Antigone was not universally popular when it was built, and isn't now. Its scale bestows sufficient panache to excuse the pastiche, but only just. Still, in the decade we have known it, what began as a bleak and unwelcoming place, especially at night, has become popular and pleasantly busy. It has, somehow, acquired a soul.
Meanwhile, Frêche was conjuring new spectacles from the chalky soil of the Languedoc. A new business quarter at Millénaire (who wants to be in Millénaire? goes the joke. Answer: pretty much every high-tech corporation you can think of); a huge shopping and leisure district, Odysseum, anchored by IKEA; an Olympic swimming pool and high-tech central library in Antigone; a convention centre and second opera house at the Corum; a stylish new stadium to indulge the city's rugby obsession; a new town at Lattes set around a circular marina; an aquarium; an arena; and any number of schools, libraries, sports centres and swimming pools in the city's burgeoning suburbs.
Nowhere do you see Georges Frêche described as tactful.

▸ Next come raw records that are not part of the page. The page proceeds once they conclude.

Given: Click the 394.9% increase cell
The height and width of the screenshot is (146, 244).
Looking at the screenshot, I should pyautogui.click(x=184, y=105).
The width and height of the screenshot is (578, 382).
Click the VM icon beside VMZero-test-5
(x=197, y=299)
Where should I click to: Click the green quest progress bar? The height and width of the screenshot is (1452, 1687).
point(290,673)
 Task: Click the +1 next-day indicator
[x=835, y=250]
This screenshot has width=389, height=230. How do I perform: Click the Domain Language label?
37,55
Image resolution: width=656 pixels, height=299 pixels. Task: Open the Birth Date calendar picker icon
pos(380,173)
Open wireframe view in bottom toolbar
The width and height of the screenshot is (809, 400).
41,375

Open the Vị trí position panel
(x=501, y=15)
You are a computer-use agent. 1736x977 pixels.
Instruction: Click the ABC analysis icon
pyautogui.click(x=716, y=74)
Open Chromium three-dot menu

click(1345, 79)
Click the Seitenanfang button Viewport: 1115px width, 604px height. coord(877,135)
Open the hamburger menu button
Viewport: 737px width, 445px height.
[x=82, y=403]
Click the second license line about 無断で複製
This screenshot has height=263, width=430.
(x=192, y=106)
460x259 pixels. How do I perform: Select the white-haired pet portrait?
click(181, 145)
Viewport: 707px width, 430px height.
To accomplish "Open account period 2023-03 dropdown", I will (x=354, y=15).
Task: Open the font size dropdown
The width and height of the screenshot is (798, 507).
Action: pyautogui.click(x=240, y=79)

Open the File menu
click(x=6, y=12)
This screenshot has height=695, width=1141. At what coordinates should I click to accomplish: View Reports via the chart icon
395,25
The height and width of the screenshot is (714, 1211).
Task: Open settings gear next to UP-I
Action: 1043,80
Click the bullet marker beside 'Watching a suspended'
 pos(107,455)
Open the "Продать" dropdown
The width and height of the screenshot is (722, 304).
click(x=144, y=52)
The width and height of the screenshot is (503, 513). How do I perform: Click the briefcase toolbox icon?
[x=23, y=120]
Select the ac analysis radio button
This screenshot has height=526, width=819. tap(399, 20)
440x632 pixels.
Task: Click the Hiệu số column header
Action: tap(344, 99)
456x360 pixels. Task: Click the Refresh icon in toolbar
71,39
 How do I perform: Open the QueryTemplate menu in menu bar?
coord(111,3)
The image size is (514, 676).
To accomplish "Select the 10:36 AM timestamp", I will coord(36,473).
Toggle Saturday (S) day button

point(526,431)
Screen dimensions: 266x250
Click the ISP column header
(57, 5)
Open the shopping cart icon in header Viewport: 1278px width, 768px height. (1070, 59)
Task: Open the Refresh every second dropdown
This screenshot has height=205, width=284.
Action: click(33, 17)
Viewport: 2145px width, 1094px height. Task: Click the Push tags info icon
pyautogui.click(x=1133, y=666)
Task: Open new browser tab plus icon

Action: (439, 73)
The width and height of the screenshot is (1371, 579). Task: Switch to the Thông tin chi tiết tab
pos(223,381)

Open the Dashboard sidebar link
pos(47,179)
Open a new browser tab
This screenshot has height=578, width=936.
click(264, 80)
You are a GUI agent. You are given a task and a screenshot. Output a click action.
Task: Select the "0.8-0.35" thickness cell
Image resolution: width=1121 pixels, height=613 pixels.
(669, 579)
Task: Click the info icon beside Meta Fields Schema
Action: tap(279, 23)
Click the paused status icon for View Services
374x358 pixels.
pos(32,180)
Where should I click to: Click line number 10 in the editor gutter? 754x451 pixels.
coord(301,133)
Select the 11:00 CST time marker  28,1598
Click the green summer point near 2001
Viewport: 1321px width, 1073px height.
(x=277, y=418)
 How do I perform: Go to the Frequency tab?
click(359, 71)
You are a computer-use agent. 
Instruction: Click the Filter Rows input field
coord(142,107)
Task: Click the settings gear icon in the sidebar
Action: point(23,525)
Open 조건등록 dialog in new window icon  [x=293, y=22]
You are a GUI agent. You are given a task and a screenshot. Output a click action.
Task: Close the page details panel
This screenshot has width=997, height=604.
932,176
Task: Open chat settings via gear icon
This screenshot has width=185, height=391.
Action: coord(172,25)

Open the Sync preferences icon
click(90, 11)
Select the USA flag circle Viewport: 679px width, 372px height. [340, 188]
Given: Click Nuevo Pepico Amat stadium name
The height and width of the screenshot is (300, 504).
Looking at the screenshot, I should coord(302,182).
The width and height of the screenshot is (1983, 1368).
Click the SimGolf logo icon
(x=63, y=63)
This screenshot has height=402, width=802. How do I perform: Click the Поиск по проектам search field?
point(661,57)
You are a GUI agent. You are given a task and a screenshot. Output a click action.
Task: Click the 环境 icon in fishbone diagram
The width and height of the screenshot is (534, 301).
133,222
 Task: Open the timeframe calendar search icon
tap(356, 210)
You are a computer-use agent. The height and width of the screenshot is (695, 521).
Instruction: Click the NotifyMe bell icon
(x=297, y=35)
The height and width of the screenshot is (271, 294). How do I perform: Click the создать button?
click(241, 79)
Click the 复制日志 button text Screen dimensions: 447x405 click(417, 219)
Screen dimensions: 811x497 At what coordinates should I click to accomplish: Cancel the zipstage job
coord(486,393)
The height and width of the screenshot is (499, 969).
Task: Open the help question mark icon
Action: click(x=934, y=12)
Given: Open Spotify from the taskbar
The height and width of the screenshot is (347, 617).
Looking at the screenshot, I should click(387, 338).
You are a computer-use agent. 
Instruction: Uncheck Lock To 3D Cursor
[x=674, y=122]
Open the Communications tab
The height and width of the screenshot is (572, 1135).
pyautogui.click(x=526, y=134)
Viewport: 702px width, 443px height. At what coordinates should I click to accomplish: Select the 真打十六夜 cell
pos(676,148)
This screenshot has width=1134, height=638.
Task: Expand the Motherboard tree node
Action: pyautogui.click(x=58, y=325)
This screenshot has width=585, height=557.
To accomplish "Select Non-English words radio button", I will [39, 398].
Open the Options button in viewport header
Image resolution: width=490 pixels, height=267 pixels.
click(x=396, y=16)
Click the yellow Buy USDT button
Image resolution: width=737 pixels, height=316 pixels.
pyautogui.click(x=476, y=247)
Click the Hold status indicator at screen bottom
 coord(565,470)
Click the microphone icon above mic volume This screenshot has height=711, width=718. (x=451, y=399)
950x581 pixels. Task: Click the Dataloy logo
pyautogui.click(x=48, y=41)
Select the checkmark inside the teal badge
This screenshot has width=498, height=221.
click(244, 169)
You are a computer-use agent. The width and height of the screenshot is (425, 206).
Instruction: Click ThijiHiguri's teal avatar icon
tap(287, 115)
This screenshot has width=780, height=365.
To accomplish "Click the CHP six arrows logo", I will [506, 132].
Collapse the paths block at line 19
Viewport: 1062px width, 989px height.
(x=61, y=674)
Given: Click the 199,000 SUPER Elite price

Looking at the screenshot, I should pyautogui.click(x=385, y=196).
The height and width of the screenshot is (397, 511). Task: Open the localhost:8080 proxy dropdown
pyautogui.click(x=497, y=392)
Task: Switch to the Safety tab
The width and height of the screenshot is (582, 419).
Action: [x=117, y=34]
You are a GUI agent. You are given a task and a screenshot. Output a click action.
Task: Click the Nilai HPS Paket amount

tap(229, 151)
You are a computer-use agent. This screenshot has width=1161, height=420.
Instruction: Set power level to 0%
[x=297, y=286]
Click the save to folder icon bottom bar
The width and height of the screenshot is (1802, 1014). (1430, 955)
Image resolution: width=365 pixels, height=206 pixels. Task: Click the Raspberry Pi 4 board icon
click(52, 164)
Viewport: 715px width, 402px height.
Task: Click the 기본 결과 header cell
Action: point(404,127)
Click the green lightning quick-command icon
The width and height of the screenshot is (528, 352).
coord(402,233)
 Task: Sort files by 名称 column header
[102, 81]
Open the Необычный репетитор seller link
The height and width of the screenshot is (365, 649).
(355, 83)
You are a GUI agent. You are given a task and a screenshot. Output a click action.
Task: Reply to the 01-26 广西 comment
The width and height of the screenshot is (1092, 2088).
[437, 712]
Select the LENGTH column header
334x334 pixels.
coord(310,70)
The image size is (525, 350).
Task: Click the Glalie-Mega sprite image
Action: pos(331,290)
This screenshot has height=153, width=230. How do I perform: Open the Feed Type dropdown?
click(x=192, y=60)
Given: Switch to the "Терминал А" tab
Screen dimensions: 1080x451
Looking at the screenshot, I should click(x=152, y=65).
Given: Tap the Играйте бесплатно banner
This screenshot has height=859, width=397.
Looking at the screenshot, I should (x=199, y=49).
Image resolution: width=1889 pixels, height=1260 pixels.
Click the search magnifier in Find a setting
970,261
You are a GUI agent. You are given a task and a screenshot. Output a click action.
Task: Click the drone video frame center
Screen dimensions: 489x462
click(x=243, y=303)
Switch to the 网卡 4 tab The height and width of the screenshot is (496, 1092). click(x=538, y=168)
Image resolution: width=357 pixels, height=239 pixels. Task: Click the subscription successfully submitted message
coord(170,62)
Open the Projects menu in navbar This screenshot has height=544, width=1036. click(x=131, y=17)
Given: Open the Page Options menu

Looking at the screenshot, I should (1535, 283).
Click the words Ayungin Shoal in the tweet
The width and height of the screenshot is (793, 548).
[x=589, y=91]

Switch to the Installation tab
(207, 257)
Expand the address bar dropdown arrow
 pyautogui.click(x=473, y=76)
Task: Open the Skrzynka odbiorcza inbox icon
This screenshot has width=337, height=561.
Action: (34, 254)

Photographs invariably show a twinkle in his eye and a mouth at full throttle. He once called Pope John Paul II an idiot, and could exhibit an unpleasant line in racial generalisation. Yet, political opponents recall him as 'affable' and always ready to do deals to make things happen.
Making things happen is the measure of success in French local government. It is tailor-made for big personalities. It may be expensive and inefficient, but it rewards imagination over parsimony, vision over prudence, legacy over savings. You win elections by offering the most exciting vision, not the best way to pinch pennies. Extravagance is not a sin if it brings better facilities and services than the town next door.
Today, there is a statue to Georges Frêche at Odysseum, a school bearing his name, and a tram stop named after him, near the monumental new town hall. Teased about his municipal longevity, he used to say 'The cemeteries are full of "indispensable" men'. Ten years on, no-one in Montpellier has forgotten that he was one of them.